In der 70. Minute ereignete sich im WM-Viertelfinal zwischen der Schweiz und Argentinien – kurz nach dem Ausgleich durch Dan Ndoye – eine Szene, die die Gemüter erhitzt hat. Und dies womöglich noch eine Weile tun wird. Breel Embolo wurde an der Mittellinie bedrängt. Er spürte einen Gegenspieler heranstürmen und hob ab, bevor es effektiv zum Kontakt gekommen war.
Der Schiedsrichter realisierte dies zuerst nicht und zückte die gelbe Karte gegen Leandro Paredes. Der VAR meldete sich mit dem Hinweis «mistaken identity» und überprüfte den Vorgang. Diese Regel ist neu ins Leben gerufen worden, für den Fall, dass auf dem Rasen der falsche Spieler verwarnt wird.
«Die Karte kann übertragen werden»
Auf dem Bildschirm realisierte der Unparteiische Joao Pinheiro dann effektiv, dass Embolo erst in der Luft getroffen wurde.
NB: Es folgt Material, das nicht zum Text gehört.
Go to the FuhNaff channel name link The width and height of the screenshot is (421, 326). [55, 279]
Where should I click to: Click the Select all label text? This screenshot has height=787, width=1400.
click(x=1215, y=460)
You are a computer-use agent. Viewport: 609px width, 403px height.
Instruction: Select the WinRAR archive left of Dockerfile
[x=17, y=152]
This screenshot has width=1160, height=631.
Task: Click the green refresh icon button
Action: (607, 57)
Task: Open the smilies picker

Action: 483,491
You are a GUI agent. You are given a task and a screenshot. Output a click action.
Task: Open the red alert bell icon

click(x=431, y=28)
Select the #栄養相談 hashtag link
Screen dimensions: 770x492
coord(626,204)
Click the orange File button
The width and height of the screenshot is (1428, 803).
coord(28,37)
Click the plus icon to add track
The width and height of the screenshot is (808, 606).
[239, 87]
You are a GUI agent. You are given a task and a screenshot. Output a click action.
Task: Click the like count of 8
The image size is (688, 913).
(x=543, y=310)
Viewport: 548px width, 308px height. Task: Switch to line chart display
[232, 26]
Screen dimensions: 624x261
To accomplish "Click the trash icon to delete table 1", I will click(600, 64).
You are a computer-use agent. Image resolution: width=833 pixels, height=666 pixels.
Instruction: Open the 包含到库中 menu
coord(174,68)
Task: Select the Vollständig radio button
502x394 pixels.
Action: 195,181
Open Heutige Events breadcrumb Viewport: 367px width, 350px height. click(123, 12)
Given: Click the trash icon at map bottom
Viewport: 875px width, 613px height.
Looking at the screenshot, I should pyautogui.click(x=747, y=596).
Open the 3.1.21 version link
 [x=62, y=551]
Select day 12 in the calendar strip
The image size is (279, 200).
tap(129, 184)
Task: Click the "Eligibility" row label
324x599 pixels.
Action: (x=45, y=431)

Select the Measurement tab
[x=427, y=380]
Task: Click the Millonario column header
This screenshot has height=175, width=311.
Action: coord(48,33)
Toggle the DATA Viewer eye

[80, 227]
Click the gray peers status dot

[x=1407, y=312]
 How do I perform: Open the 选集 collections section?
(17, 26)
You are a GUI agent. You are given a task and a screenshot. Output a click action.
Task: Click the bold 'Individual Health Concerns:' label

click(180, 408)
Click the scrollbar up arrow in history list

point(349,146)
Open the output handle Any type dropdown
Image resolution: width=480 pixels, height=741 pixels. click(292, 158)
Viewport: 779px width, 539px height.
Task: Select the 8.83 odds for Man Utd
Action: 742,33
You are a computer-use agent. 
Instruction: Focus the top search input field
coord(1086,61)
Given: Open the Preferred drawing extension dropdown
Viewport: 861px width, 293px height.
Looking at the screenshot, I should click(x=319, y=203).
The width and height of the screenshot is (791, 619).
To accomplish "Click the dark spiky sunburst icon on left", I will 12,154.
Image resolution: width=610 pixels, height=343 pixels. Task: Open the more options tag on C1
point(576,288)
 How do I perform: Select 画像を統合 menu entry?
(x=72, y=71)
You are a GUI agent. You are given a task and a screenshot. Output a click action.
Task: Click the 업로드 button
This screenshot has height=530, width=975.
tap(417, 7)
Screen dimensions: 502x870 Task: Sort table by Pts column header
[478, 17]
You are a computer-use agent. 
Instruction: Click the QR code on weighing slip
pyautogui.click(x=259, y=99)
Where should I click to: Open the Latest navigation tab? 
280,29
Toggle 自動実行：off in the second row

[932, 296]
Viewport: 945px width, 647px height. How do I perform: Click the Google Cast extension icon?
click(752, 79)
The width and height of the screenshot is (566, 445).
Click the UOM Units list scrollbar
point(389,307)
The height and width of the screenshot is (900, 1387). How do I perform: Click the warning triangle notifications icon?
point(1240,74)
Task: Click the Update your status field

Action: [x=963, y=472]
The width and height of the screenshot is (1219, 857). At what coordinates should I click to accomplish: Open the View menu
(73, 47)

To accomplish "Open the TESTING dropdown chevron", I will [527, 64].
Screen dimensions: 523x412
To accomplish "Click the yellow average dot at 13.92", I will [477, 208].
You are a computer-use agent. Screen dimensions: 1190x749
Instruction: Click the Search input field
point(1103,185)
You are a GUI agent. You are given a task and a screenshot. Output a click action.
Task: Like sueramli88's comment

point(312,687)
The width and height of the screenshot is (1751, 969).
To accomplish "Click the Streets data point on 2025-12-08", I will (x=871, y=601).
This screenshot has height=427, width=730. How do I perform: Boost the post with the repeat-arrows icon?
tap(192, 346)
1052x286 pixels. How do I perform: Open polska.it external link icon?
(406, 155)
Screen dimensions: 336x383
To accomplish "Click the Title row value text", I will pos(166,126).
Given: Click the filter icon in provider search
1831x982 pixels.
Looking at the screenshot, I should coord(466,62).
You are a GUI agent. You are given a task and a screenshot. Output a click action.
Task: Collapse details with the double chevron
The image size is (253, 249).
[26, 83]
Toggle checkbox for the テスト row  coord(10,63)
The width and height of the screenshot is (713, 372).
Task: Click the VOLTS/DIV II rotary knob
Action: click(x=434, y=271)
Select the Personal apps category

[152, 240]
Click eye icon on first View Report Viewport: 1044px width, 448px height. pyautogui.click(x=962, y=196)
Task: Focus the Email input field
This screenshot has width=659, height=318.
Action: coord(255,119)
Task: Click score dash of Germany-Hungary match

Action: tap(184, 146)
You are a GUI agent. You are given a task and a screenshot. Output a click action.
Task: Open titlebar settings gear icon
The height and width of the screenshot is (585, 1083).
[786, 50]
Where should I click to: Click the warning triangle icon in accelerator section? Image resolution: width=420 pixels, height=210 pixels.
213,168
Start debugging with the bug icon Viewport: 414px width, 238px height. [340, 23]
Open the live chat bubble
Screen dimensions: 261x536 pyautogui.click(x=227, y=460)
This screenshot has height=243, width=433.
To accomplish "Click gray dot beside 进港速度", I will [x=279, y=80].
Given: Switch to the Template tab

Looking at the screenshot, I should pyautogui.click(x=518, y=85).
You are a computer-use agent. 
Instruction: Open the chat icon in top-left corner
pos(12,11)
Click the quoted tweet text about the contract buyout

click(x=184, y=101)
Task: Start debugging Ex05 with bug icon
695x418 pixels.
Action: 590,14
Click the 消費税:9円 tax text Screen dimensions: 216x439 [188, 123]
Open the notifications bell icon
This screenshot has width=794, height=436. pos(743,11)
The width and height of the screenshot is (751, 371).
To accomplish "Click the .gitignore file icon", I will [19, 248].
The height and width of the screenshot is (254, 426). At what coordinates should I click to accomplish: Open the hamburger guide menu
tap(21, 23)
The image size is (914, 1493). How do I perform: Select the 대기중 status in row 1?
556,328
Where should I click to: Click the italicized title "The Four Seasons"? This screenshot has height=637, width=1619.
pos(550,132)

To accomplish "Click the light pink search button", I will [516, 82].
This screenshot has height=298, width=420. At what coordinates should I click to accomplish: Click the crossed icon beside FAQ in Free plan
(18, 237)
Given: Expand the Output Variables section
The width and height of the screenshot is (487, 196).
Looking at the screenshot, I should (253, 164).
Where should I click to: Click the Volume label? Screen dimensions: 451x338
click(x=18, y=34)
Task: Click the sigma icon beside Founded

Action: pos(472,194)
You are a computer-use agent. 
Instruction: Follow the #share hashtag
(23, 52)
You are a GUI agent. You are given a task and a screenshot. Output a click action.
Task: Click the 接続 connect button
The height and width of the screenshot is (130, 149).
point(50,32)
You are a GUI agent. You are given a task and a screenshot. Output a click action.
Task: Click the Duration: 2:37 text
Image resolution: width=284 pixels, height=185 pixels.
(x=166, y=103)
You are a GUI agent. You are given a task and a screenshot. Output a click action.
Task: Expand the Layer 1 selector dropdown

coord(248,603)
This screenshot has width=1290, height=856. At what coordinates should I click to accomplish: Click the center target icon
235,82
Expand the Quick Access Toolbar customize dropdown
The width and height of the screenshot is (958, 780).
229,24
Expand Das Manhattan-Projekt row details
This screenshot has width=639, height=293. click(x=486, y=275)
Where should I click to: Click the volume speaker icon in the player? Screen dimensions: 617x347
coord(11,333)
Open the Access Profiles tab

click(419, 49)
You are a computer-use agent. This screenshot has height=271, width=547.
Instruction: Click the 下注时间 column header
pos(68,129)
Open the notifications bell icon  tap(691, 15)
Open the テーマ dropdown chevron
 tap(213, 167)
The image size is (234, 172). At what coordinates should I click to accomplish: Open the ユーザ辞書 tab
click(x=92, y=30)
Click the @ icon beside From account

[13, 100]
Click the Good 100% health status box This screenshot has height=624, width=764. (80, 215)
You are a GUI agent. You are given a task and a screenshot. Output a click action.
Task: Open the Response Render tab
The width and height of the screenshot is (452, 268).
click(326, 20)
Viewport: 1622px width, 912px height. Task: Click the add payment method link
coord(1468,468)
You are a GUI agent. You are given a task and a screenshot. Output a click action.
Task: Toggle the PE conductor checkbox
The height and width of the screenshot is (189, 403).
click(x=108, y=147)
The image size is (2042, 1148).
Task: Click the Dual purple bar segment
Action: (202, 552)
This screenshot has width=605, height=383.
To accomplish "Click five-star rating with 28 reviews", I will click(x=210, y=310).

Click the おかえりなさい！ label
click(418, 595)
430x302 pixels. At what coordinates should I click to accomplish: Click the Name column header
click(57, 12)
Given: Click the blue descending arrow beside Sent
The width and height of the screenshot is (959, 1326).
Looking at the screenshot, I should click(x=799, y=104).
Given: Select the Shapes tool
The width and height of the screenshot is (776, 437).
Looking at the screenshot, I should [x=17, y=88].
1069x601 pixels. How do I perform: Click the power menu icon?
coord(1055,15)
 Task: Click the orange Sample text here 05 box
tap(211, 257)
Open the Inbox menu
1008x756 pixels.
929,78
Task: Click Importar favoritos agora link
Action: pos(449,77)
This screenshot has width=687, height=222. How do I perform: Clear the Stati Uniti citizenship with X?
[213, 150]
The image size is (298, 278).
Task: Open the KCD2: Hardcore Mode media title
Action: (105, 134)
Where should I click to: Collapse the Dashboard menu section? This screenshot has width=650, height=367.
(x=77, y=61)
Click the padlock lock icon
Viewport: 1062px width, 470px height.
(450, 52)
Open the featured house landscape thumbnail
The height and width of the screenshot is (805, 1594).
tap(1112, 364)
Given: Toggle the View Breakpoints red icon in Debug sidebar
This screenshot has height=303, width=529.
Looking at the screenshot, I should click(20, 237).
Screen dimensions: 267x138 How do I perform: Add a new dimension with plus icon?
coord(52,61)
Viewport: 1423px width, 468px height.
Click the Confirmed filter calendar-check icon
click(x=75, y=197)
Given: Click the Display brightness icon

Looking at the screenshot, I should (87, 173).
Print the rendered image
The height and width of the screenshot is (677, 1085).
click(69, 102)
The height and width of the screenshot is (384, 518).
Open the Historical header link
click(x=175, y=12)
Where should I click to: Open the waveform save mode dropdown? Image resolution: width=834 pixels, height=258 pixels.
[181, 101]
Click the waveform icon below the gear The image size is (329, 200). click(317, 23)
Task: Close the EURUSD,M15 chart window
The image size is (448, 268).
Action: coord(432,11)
Folglich änderte er seinen Entscheid. Die gelbe Karte ging stattdessen an den Schweizer Stürmer – und weil es nach einem sanktionierten Foul kurz vor der Pause dessen zweite Verwarnung war, wurde die Nummer 7 vom Platz gestellt. Embolo hatte seinen Farben einen Bärendienst erwiesen und zog mit Tränen in den Augen von dannen.
Sascha Amhof, der für SRF als Schiedsrichter-Experte das Turnier begleitet, findet den Entscheid aufgrund der vorliegenden Grundlage korrekt und konsequent. «Denn seit Turnierbeginn liegen die Fakten dafür auf dem Tisch, die Teams sind entsprechend instruiert worden.» Die Regel besage, dass eine falsch adressierte gelbe Karte an einen anderen Spieler übertragen werden könne. «Und das gilt eben auch teamübergreifend», bringt es Amhof auf den Punkt.